What the task requires: Continue the passage on the Denver Public Library's elimination of overdue fines, picking up after its final sentence.

Have you heard the news? The Denver Public Library announced the elimination of fines for overdue materials beginning Jan. 1, 2019. The change is in an attempt to reduce barriers to the library’s most vulnerable customers.

As you know, a longtime member benefit for being a Friend was the receipt of fine vouchers, which will no longer be needed under the new policy. We’re currently putting the finishing touches on new benefits for our members and will announce them in early 2019. In the meantime, keep on reading to find out how the library made the determination to eliminate fines.


For some library customers, fines are simply a part of life. Forget to return Harry Potter on time? Pay a fine. Get lost binge-watching Game of Thrones? Pay a fine. For many, it’s an affordable trade-off for the privilege of borrowing from the local library. But for some, even just a few dollars in fines—the cost of a latte—can mean making important decisions about whether to return to the library at all.

On January 1, the Denver Public Library is eliminating fines for overdue materials in an attempt to reduce barriers for its most vulnerable customers, and library administrators are even forgiving most customers’ overdue fines to get them back in the door.

Data listing
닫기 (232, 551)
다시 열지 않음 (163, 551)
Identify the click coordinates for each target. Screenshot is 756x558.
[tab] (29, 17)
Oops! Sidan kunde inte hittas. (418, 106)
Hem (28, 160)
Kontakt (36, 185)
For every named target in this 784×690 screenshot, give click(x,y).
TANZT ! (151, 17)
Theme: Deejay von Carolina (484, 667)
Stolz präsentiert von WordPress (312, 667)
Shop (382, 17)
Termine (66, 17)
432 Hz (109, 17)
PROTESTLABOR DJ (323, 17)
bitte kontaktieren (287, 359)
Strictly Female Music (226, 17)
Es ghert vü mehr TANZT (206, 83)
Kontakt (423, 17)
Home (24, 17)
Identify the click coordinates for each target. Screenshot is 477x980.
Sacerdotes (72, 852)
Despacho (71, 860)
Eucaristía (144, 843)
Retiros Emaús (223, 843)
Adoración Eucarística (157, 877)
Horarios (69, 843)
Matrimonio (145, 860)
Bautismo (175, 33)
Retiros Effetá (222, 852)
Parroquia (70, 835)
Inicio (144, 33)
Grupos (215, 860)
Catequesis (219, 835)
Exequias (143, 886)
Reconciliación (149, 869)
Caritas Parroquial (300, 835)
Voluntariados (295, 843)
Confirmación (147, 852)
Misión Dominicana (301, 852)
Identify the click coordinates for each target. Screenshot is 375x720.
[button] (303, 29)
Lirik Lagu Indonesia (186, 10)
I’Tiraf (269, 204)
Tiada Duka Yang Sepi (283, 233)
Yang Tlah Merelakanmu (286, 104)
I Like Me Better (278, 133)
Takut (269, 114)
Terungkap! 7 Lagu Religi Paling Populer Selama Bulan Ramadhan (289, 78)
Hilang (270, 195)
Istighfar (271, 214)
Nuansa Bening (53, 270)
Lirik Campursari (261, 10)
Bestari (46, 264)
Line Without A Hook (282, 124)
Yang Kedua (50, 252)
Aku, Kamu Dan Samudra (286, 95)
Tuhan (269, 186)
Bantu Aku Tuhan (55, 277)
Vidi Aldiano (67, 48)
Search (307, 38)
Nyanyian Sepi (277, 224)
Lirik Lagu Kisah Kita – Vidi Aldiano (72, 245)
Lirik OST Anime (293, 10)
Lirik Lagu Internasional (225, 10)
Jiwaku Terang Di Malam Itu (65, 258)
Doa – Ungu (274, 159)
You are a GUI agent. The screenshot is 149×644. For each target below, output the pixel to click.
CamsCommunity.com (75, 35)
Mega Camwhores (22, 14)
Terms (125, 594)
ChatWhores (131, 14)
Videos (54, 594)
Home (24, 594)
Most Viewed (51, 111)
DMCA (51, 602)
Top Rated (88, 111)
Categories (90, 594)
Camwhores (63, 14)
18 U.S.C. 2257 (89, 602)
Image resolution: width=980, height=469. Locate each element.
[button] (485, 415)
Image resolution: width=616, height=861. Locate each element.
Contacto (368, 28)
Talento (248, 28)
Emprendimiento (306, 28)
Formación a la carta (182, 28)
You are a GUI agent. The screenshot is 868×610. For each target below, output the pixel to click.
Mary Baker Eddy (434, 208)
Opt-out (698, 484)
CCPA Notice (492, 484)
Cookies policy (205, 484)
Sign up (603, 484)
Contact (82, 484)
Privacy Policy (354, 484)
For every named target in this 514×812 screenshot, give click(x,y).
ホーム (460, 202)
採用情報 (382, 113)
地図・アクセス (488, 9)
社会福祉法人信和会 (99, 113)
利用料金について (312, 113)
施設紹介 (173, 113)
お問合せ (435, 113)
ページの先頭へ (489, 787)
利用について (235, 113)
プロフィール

Exercise response:
“We know that sometimes life gets in the way of returning materials,” said City Librarian Michelle Jeske. “And we don’t want people to stop coming to the library because they’re embarrassed or unable to pay. We want people using our resources, and we want items back so that others may borrow them too.”

Jeske explains that eliminating overdue fines is akin to providing equitable access for all customers. Too often, fines penalize the most vulnerable families and individuals who can least afford them; the library wants to reverse this trend and get community members back into library facilities to use materials and enhance their quality of life and education.

Libraries around the country have for decades assessed fines on overdue materials to entice customers into returning books, movies, and other materials. But a cultural shift has been quietly taking over many cities, including Salt Lake City and Columbus, that recently eliminated fines for overdue materials. Both library systems have reported increased visits and circulation as a result.

“Public libraries are all about access and going fine-free is one more way we can increase access to our collections and services,” Jeske said. “Access has a dividend for Denver—we all benefit from a curious and engaged community. Increasing library use and increasing material circulation is a win-win for all.”

Getting materials returned

Eliminating fines doesn’t solve the problem of returning materials, however, and the library has plans on how to ensure that Harry Potter and Game of Thrones can be enjoyed by others. Customer accounts will be blocked from further checkout when one or more items reach 14 days overdue. Once the items are returned, borrowing privileges are restored.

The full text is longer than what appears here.